# Elastic Potential Energy Stored

Question - A stretched elastic band of mass 0.67g is released so that its initial velocuty is horizontal, and its initial position is 9.6 com above the floor. What was the elastic potential energy stored in the stretched band if, it has a horizontal displacement of 3.6 m from its initial position?

Solution

Find v
At finish (h = 0)
Et = Ek + Eg
Et = 0.000335v^2

At Start (h = 0.096m)
Et = Ek + Eg
Et = 0.000335v^2 + 0.0006309792
by Law of Conservation of Energy (LCE)
Et = 0.000335v^2
0.000335v^2 = 0.000335v^2 + 0.0006309792

so when I got there, I was stuck and thought I went down the wrong track

But my method was going to be to find the velocity so I could find Ek which equals Ee because:

W = Ek
W = 1/2 k x^2
Ee = 1/2 x^2
so
Ee = Ek

## Answers and Replies

OlderDan
Science Advisor
Homework Helper
kevykevy said:
Question - A stretched elastic band of mass 0.67g is released so that its initial velocuty is horizontal, and its initial position is 9.6 com above the floor.
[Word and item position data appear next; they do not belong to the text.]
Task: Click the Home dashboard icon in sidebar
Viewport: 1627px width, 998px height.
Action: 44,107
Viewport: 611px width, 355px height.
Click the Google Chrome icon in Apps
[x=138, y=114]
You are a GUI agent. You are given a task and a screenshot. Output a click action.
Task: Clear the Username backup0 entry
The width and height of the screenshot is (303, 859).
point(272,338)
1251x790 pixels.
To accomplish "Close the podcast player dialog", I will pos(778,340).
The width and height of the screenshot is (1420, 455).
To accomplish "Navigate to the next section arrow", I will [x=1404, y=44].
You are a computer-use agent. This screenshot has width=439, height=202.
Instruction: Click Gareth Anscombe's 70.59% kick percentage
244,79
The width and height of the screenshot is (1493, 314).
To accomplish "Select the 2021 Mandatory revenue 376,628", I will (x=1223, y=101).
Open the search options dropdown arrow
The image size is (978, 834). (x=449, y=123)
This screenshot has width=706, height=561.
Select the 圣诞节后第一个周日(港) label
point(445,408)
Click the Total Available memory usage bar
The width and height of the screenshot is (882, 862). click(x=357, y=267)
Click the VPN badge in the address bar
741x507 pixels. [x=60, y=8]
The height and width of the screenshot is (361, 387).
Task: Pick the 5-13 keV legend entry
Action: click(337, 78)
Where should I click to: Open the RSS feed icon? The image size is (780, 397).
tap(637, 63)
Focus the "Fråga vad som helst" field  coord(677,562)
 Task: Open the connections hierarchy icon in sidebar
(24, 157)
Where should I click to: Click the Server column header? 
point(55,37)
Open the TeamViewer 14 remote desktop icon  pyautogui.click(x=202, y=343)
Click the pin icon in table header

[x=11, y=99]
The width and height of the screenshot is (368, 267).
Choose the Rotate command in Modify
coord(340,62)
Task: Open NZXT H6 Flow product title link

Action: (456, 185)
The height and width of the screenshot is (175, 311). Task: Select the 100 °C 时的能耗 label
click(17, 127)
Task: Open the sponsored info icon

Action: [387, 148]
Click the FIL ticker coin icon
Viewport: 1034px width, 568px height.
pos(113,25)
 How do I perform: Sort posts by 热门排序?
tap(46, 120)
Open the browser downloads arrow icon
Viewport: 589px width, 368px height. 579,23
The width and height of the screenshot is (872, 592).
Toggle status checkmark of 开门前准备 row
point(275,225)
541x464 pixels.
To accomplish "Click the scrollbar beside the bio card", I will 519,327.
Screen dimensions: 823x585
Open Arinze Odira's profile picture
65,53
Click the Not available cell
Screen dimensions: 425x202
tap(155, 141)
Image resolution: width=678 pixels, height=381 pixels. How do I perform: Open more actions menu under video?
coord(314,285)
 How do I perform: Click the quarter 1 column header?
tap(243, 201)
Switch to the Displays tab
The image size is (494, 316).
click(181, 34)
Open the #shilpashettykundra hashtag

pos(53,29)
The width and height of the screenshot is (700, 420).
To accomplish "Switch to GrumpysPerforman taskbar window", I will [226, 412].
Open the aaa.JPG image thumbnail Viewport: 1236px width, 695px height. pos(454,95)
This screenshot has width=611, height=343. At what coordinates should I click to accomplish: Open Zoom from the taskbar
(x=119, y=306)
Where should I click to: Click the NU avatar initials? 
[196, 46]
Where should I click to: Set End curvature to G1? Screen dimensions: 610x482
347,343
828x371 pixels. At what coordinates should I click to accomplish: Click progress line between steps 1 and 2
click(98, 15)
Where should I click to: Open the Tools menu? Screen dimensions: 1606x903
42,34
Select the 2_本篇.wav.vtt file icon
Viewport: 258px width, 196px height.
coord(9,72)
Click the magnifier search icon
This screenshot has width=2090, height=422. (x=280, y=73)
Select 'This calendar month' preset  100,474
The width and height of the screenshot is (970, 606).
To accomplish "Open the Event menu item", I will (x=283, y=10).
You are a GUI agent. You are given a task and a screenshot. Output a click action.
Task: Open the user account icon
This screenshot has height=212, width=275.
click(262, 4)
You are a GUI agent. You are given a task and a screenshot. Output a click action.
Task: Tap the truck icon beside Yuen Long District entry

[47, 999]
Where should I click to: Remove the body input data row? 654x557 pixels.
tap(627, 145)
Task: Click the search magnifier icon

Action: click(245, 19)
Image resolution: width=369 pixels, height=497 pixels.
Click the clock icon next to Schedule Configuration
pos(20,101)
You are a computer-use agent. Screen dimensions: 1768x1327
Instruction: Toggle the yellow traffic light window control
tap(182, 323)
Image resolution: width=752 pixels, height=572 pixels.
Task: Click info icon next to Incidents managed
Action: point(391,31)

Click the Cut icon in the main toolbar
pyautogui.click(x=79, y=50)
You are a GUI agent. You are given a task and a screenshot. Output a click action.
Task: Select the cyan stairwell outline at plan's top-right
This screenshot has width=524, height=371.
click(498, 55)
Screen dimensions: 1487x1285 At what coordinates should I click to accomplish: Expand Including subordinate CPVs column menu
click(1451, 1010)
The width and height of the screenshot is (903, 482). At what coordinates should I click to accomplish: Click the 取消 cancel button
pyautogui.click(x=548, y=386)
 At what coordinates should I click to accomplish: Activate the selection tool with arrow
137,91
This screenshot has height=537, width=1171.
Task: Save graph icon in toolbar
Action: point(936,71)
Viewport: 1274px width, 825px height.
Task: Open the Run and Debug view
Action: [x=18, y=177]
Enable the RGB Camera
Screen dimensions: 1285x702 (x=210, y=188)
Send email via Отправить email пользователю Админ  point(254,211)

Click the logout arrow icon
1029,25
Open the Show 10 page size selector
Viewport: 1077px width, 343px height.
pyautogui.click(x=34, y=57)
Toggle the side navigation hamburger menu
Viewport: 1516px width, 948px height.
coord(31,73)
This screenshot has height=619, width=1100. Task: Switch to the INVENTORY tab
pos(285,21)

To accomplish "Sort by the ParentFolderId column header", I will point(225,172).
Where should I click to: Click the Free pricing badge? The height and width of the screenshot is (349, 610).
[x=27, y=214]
What was the elastic potential energy stored in the stretched band if, it has a horizontal displacement of 3.6 m from its initial position?

Solution

Find v
At finish (h = 0)
Et = Ek + Eg
Et = 0.000335v^2

At Start (h = 0.096m)
Et = Ek + Eg
Et = 0.000335v^2 + 0.0006309792
by Law of Conservation of Energy (LCE)
Et = 0.000335v^2
0.000335v^2 = 0.000335v^2 + 0.0006309792

so when I got there, I was stuck and thought I went down the wrong track

But my method was going to be to find the velocity so I could find Ek which equals Ee because:

W = Ek
W = 1/2 k x^2
Ee = 1/2 x^2
so
Ee = Ek
Your last appraoch will relate the velocity the band acquires at the intitial height to the elastic energy. Then it is a projectile problem to find that velocity.